これらが労働時間としてカウントされていない傾向にあります。
労働時間とは、明示又は黙示により使用者の指揮命令下に置かれている時間のことをいいます。
したがって、営業時間外であっても清掃、仕込み、片付け等を行わなければならない状況なのであれば、使用者の指揮命令下に置かれているといえますので、労働時間として扱われ、残業代を請求することが可能となります。
固定の残業手当が支給されていても残業代を請求しうる
毎月決まった手当を支給する代わりに残業代の支払を行わない会社があります。
〇時間分の残業代として〇円を〇〇手当として支給する旨が明らかになっている場合は、〇〇手当は固定残業手当として扱われます。
しかし、その〇時間を超す残業がされている場合には、手当だけでは賄えませんので不足分を別途残業代として請求することが可能です。
また、そもそも手当の趣旨が明確ではない場合は、固定残業代として扱うことは出来ませんので、全残業時間分について残業代の請求が可能となります。
固定の手当てが支給されているからといって残業代が一切発生しないというわけではありません。残業代を請求できる可能性があることを覚えておきましょう。
店長は管理職であっても残業代請求が可能
店長という肩書が付くと、管理職であるということで残業代を支給しなくていいと考える経営者がいます。
「管理監督者」に当たる場合は、深夜手当を除き、残業代を支払う必要がないからです。
労働基準法が定めるルール
労働時間:1日8時間、週40時間以内
割増賃金:法定労働時間を超えて、または法定休日に労働させた場合割
増賃金が発生する
休憩:1日のうちで6時間を超える労働→45分以上
1日のうちで8時間を超える労働→60分以上
休日:1週間のうち少なくとも1日の法定休日
管理監督者には①労働時間②休憩③休日に関する上記ルールを適用しないということです。

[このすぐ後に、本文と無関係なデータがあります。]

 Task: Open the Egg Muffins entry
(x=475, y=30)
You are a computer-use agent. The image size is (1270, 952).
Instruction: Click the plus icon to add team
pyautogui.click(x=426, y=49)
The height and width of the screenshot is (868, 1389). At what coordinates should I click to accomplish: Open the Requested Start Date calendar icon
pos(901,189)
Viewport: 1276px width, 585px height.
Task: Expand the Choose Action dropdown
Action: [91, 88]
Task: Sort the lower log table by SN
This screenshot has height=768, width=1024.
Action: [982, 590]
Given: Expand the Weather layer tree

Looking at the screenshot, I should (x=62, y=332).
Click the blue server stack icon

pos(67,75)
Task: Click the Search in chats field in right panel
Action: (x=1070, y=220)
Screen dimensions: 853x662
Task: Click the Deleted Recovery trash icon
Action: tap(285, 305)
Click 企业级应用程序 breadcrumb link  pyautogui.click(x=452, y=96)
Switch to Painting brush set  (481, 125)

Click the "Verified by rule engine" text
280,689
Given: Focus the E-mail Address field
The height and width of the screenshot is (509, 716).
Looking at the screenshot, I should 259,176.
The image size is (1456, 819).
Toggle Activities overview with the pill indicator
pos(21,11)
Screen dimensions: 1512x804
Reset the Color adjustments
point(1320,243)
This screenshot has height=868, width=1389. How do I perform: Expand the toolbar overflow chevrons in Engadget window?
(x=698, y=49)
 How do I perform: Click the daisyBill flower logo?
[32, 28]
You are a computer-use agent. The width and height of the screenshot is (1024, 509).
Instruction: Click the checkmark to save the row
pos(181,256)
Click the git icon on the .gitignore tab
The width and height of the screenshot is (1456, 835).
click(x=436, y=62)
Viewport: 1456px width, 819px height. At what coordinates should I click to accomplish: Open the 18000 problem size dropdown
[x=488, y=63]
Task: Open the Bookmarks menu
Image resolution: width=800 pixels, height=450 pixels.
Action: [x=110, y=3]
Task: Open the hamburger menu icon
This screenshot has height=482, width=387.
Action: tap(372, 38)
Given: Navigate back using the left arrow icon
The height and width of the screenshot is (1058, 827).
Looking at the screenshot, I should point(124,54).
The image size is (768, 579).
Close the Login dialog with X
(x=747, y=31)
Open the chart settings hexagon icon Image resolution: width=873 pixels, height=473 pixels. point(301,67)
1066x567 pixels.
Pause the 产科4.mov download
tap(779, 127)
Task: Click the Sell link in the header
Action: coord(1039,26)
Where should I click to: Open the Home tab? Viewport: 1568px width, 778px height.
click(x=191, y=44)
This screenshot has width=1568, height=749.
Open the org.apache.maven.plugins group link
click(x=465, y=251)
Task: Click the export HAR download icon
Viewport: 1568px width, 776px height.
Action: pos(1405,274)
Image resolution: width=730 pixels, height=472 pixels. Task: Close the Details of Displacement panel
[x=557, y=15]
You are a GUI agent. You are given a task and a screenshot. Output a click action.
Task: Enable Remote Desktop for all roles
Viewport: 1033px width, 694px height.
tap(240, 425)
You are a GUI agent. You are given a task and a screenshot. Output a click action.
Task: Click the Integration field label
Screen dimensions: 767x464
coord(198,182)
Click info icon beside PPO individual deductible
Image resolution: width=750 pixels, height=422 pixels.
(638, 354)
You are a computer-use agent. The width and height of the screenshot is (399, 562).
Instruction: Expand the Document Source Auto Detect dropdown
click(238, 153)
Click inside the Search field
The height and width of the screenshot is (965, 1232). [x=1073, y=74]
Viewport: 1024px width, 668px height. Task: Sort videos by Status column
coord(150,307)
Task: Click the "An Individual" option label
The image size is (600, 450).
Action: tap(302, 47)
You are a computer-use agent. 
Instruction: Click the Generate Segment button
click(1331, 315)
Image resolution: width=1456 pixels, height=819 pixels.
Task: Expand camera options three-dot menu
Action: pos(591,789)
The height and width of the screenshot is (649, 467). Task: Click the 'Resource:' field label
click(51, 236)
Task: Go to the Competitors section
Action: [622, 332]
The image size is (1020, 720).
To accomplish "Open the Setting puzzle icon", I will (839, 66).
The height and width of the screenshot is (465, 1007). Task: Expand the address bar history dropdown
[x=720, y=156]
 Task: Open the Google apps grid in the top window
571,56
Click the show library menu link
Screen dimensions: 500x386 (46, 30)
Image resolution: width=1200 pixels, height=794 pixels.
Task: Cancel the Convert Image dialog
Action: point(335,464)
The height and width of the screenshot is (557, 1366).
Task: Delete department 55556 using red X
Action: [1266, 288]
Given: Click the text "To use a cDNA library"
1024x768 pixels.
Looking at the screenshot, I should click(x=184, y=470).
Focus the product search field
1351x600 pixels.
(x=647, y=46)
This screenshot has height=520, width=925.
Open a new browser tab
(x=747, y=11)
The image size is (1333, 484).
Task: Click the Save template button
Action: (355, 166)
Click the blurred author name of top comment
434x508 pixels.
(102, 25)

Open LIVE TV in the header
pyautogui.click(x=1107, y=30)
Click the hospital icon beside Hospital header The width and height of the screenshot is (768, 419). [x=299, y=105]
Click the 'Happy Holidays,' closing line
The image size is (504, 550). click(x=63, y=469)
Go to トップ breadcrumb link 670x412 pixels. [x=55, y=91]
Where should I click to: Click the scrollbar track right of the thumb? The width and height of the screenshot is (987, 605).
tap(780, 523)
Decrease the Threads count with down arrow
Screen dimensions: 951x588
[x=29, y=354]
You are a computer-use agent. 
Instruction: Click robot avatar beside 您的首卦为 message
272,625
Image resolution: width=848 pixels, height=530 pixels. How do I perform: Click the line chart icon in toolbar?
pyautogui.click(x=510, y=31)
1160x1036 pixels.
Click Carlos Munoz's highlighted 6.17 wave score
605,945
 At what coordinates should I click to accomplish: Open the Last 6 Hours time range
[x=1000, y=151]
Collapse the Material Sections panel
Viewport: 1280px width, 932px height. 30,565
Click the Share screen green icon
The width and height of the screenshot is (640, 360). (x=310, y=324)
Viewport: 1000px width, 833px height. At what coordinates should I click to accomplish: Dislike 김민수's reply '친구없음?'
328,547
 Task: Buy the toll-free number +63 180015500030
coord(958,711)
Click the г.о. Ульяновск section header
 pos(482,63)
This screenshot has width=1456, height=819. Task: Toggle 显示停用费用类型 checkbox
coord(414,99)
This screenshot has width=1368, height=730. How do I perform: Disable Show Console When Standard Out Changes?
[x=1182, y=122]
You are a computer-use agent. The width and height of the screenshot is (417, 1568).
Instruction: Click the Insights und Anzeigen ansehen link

つまり、管理監督者が残業や休日出勤をしても時間外手当はつかないということです。
ただし、管理職=管理監督者ではありません
管理監督者といえるためには、労働条件の決定その他労務管理について経営者と一体的な立場にある者であり、職務内容、責任と権限、勤務態様によって判断されます。
店長が店舗の責任者としてアルバイト等の採用をしたり、シフトを作成していても、権限が自分の店舗に限られ、出退勤の時間が事実上決められている場合は管理監督者ではありません。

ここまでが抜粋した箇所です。